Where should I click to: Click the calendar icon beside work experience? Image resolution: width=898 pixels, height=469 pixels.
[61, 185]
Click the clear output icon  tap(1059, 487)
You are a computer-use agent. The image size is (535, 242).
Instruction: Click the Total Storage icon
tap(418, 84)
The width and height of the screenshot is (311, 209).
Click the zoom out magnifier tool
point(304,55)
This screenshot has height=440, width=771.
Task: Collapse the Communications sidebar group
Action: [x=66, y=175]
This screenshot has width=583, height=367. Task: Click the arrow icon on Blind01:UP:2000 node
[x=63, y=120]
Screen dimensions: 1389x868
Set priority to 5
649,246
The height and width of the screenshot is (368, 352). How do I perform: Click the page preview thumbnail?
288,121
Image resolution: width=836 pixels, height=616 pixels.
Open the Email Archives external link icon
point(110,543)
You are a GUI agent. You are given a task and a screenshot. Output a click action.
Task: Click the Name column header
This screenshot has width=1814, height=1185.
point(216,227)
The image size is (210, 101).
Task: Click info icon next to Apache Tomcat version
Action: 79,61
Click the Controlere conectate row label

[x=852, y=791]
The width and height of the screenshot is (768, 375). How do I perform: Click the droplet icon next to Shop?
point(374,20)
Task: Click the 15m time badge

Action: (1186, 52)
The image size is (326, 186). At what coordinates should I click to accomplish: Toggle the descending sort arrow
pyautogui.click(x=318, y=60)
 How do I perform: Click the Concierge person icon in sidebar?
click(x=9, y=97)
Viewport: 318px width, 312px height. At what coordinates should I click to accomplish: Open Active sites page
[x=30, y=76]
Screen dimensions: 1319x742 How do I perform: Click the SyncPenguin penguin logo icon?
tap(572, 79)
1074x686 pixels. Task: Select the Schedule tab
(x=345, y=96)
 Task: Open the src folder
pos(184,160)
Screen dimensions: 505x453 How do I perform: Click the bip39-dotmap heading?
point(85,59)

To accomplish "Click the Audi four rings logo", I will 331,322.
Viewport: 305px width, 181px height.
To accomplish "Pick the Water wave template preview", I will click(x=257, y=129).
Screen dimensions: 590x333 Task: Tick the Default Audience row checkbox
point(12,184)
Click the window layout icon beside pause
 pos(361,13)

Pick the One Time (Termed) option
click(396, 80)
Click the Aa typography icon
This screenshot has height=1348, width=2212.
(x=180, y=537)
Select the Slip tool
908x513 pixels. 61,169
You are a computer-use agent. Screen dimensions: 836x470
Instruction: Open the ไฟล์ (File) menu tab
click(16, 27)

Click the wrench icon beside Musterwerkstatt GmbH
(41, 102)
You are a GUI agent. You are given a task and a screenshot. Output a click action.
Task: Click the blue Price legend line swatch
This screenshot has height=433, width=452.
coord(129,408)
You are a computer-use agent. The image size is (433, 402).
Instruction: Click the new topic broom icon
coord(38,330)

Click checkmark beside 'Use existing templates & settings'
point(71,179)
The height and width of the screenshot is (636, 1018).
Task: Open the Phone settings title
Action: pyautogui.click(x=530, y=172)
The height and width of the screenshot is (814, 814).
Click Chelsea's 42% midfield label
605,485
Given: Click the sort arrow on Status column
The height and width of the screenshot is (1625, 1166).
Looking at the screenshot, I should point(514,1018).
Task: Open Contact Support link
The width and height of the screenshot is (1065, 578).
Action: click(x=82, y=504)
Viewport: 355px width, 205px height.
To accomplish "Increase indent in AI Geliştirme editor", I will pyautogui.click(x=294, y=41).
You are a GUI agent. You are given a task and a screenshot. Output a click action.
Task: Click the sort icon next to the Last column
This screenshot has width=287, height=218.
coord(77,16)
--------------------------------------------------
Stated goal:
Repeat the data above line for line, with every character kept as it is.

The solution:
Where should I click to: Click the calendar icon beside work experience? Image resolution: width=898 pixels, height=469 pixels.
[61, 185]
Click the clear output icon  tap(1059, 487)
You are a computer-use agent. The image size is (535, 242).
Instruction: Click the Total Storage icon
tap(418, 84)
The width and height of the screenshot is (311, 209).
Click the zoom out magnifier tool
point(304,55)
This screenshot has height=440, width=771.
Task: Collapse the Communications sidebar group
Action: [x=66, y=175]
This screenshot has width=583, height=367. Task: Click the arrow icon on Blind01:UP:2000 node
[x=63, y=120]
Screen dimensions: 1389x868
Set priority to 5
649,246
The height and width of the screenshot is (368, 352). How do I perform: Click the page preview thumbnail?
288,121
Image resolution: width=836 pixels, height=616 pixels.
Open the Email Archives external link icon
point(110,543)
You are a GUI agent. You are given a task and a screenshot. Output a click action.
Task: Click the Name column header
This screenshot has width=1814, height=1185.
point(216,227)
The image size is (210, 101).
Task: Click info icon next to Apache Tomcat version
Action: 79,61
Click the Controlere conectate row label

[x=852, y=791]
The width and height of the screenshot is (768, 375). How do I perform: Click the droplet icon next to Shop?
point(374,20)
Task: Click the 15m time badge

Action: (1186, 52)
The image size is (326, 186). At what coordinates should I click to accomplish: Toggle the descending sort arrow
pyautogui.click(x=318, y=60)
 How do I perform: Click the Concierge person icon in sidebar?
click(x=9, y=97)
Viewport: 318px width, 312px height. At what coordinates should I click to accomplish: Open Active sites page
[x=30, y=76]
Screen dimensions: 1319x742 How do I perform: Click the SyncPenguin penguin logo icon?
tap(572, 79)
1074x686 pixels. Task: Select the Schedule tab
(x=345, y=96)
 Task: Open the src folder
pos(184,160)
Screen dimensions: 505x453 How do I perform: Click the bip39-dotmap heading?
point(85,59)

To accomplish "Click the Audi four rings logo", I will 331,322.
Viewport: 305px width, 181px height.
To accomplish "Pick the Water wave template preview", I will click(x=257, y=129).
Screen dimensions: 590x333 Task: Tick the Default Audience row checkbox
point(12,184)
Click the window layout icon beside pause
 pos(361,13)

Pick the One Time (Termed) option
click(396, 80)
Click the Aa typography icon
This screenshot has height=1348, width=2212.
(x=180, y=537)
Select the Slip tool
908x513 pixels. 61,169
You are a computer-use agent. Screen dimensions: 836x470
Instruction: Open the ไฟล์ (File) menu tab
click(16, 27)

Click the wrench icon beside Musterwerkstatt GmbH
(41, 102)
You are a GUI agent. You are given a task and a screenshot. Output a click action.
Task: Click the blue Price legend line swatch
This screenshot has height=433, width=452.
coord(129,408)
You are a computer-use agent. The image size is (433, 402).
Instruction: Click the new topic broom icon
coord(38,330)

Click checkmark beside 'Use existing templates & settings'
point(71,179)
The height and width of the screenshot is (636, 1018).
Task: Open the Phone settings title
Action: pyautogui.click(x=530, y=172)
The height and width of the screenshot is (814, 814).
Click Chelsea's 42% midfield label
605,485
Given: Click the sort arrow on Status column
The height and width of the screenshot is (1625, 1166).
Looking at the screenshot, I should point(514,1018).
Task: Open Contact Support link
The width and height of the screenshot is (1065, 578).
Action: click(x=82, y=504)
Viewport: 355px width, 205px height.
To accomplish "Increase indent in AI Geliştirme editor", I will pyautogui.click(x=294, y=41).
You are a GUI agent. You are given a task and a screenshot. Output a click action.
Task: Click the sort icon next to the Last column
This screenshot has width=287, height=218.
coord(77,16)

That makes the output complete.